ERNST PETERS/LEDGER FILE
PHOTO Tavares Wright testifies on
his own behalf during his trial in Bartow on Oct. 8. The legal
bill in Wright's case stands at $200,000, and a third murder
trial is pending. But the actual cost of his case is much
higher.
States wonder if the extreme punishment is worth the
cost. By Jeff
Scullin The Ledger jeff.scullin@theledger.com
BARTOW
-- Life, as the old saying goes, is priceless. But death,
administered by lethal injection or in the electric chair, costs big
bucks.
While law-and-order politicians and prosecutors have
argued for years that no price can be put on justice, shrinking
revenues are forcing states to re-examine whether the billions of
dollars spent annually on the death penalty is worthwhile.
On
a local level, prosecuting death-penalty cases can wreak havoc on
county budgets. A single death-penalty case can bankrupt a smaller
county, force county leaders to raise taxes, cut services or
both.
Death-penalty cases impact larger counties, such as
Polk, less significantly. But with the county unable to continue
funding its indigent care program and struggling to pay for other
services, the hundreds of thousands of dollars it spends annually on
the death penalty can become significant.
Take the case of
Tavares Wright. The legal bill stands at $200,000 and a third murder
trial for the Lakeland man is pending after the first two ended in
mistrials.
The actual cost of Wright's case is considerably
more, however.

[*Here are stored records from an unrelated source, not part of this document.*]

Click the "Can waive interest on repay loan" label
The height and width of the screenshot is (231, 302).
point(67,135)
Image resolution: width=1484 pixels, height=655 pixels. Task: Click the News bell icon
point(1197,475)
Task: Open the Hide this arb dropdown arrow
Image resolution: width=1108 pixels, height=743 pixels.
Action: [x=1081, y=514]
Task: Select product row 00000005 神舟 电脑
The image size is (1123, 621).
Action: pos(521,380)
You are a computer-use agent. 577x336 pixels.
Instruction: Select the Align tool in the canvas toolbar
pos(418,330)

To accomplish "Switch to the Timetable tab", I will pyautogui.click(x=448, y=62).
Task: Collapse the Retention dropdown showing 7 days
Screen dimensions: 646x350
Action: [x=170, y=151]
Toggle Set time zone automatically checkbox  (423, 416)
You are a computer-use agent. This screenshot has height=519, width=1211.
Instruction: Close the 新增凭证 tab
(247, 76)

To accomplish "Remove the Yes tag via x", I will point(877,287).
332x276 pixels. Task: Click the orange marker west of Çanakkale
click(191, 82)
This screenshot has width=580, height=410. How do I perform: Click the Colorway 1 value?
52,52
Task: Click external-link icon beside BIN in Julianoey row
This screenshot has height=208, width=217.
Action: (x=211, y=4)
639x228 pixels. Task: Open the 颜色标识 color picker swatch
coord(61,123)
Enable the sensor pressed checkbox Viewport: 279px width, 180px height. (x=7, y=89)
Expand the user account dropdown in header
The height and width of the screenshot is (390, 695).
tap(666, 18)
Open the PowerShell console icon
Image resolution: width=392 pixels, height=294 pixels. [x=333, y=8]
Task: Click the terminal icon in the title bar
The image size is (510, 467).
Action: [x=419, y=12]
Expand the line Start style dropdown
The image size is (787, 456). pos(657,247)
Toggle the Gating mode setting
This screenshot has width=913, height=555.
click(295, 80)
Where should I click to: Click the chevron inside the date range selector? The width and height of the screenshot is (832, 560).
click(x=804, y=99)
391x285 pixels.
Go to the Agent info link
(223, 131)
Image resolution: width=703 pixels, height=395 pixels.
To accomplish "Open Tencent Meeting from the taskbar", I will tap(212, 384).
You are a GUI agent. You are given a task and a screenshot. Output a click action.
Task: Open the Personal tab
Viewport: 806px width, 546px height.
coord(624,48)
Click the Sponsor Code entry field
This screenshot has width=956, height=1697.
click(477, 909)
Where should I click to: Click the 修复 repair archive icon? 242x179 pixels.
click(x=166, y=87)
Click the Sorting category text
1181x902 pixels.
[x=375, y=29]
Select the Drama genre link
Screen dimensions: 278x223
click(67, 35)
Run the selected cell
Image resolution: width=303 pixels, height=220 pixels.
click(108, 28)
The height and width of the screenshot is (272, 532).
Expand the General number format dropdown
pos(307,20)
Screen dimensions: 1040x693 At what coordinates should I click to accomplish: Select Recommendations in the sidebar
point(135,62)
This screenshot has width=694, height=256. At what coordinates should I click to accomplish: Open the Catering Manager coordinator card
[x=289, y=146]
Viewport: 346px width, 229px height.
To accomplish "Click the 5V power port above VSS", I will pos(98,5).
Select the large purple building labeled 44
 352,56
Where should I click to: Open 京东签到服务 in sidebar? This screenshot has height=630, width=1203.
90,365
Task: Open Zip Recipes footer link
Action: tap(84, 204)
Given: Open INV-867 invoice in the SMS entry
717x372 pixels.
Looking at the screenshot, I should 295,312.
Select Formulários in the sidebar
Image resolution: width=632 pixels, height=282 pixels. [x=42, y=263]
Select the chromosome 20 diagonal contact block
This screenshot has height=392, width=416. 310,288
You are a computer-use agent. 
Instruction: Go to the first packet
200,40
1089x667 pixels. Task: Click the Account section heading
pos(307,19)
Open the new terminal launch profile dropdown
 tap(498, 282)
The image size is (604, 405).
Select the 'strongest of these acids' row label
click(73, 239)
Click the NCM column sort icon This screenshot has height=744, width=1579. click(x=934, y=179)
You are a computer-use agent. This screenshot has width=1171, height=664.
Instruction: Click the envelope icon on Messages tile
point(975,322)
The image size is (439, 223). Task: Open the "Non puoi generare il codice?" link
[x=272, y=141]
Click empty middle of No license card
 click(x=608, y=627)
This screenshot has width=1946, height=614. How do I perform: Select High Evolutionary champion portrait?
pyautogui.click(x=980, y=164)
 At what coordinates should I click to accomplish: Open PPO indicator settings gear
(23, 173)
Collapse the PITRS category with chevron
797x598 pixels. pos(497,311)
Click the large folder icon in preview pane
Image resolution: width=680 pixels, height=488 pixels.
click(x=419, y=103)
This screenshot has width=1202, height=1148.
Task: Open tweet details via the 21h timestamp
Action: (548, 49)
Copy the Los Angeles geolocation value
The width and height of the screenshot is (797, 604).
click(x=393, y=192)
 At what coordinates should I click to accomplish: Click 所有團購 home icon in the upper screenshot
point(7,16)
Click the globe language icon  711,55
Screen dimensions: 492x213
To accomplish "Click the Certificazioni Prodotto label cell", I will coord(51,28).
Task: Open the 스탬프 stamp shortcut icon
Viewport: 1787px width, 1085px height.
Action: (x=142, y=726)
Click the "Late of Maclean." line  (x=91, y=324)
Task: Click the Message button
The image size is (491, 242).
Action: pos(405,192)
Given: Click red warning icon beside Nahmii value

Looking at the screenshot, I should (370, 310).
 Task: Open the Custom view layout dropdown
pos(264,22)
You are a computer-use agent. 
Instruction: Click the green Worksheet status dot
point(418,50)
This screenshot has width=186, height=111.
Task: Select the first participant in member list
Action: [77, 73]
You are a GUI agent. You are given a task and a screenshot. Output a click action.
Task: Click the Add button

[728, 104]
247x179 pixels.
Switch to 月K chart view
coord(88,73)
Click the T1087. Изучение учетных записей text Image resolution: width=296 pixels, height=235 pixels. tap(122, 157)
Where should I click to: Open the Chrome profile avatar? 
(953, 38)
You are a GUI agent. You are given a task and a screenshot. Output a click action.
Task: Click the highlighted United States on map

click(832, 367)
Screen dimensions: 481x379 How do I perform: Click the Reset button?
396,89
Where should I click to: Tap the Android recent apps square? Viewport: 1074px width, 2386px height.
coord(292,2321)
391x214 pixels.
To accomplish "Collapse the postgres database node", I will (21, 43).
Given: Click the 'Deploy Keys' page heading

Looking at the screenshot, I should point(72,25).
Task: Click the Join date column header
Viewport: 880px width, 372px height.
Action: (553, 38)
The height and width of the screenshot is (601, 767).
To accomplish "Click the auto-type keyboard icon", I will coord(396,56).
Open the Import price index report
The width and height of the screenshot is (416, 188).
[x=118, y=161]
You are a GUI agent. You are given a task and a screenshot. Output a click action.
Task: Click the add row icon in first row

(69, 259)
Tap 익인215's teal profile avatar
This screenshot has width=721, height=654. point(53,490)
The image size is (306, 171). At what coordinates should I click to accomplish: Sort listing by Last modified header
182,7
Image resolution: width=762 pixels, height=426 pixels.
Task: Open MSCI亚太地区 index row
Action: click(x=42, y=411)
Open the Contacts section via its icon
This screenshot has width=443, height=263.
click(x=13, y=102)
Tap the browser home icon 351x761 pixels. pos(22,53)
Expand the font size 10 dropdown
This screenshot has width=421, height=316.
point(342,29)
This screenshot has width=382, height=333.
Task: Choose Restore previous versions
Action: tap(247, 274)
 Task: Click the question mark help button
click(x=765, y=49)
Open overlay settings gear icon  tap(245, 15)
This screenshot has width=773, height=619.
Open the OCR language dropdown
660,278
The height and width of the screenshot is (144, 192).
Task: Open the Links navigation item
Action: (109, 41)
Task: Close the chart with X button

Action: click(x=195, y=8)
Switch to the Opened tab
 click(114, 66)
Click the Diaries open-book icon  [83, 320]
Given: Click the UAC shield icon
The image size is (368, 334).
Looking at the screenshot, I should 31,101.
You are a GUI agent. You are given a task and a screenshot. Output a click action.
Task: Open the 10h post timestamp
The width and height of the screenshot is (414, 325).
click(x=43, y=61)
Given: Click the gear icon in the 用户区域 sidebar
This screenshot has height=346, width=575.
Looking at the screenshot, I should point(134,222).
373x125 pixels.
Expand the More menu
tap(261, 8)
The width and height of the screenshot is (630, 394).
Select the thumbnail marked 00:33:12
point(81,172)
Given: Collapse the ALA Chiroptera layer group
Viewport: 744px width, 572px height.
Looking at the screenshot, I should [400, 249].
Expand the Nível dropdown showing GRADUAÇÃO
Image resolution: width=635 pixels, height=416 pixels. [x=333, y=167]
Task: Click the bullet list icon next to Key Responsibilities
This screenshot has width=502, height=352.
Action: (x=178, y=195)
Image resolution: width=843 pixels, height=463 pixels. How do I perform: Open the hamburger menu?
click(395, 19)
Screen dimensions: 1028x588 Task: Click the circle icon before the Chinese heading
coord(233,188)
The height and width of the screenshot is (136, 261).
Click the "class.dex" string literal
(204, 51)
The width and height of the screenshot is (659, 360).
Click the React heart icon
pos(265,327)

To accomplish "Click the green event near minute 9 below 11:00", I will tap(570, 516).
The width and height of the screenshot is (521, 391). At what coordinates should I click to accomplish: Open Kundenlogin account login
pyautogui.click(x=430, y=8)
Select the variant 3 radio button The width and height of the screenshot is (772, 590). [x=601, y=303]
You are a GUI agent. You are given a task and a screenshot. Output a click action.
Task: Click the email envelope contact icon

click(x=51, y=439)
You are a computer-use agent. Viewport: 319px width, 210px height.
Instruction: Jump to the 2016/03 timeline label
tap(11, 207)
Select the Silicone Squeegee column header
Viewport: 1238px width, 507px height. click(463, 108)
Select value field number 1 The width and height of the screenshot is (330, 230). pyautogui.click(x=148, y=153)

Some costs, such as the extra time the judge,
prosecutor and other court officials have spent working on the case,
can't be calculated.
The last mistrial, declared in October
after jurors deadlocked, raised questions about whether continued
efforts to win a death sentence against Wright, who already is
serving multiple life sentences, would be money well
spent.
For prosecutors, the decision to seek death sentences
for Wright and his alleged accomplice, Sammy Pitts, was an easy one.
If ever anyone deserved to be executed for a crime, they do,
according to State Attorney Jerry Hill.
Wright and Pitts are
accused of carjacking David Lee Green, 21, and his 18-year-old
cousin, James Felker, from a Winn-Dixie parking lot on April 21,
2000, then executing them in an orange grove near Polk
City.
Cost should be a factor in considering whether to seek
the death penalty in a given case, Hill said. But it's not high on
his list of considerations.
"It would be wrong to say that we
live and die by cost, and it would be wrong to say we ignore cost,"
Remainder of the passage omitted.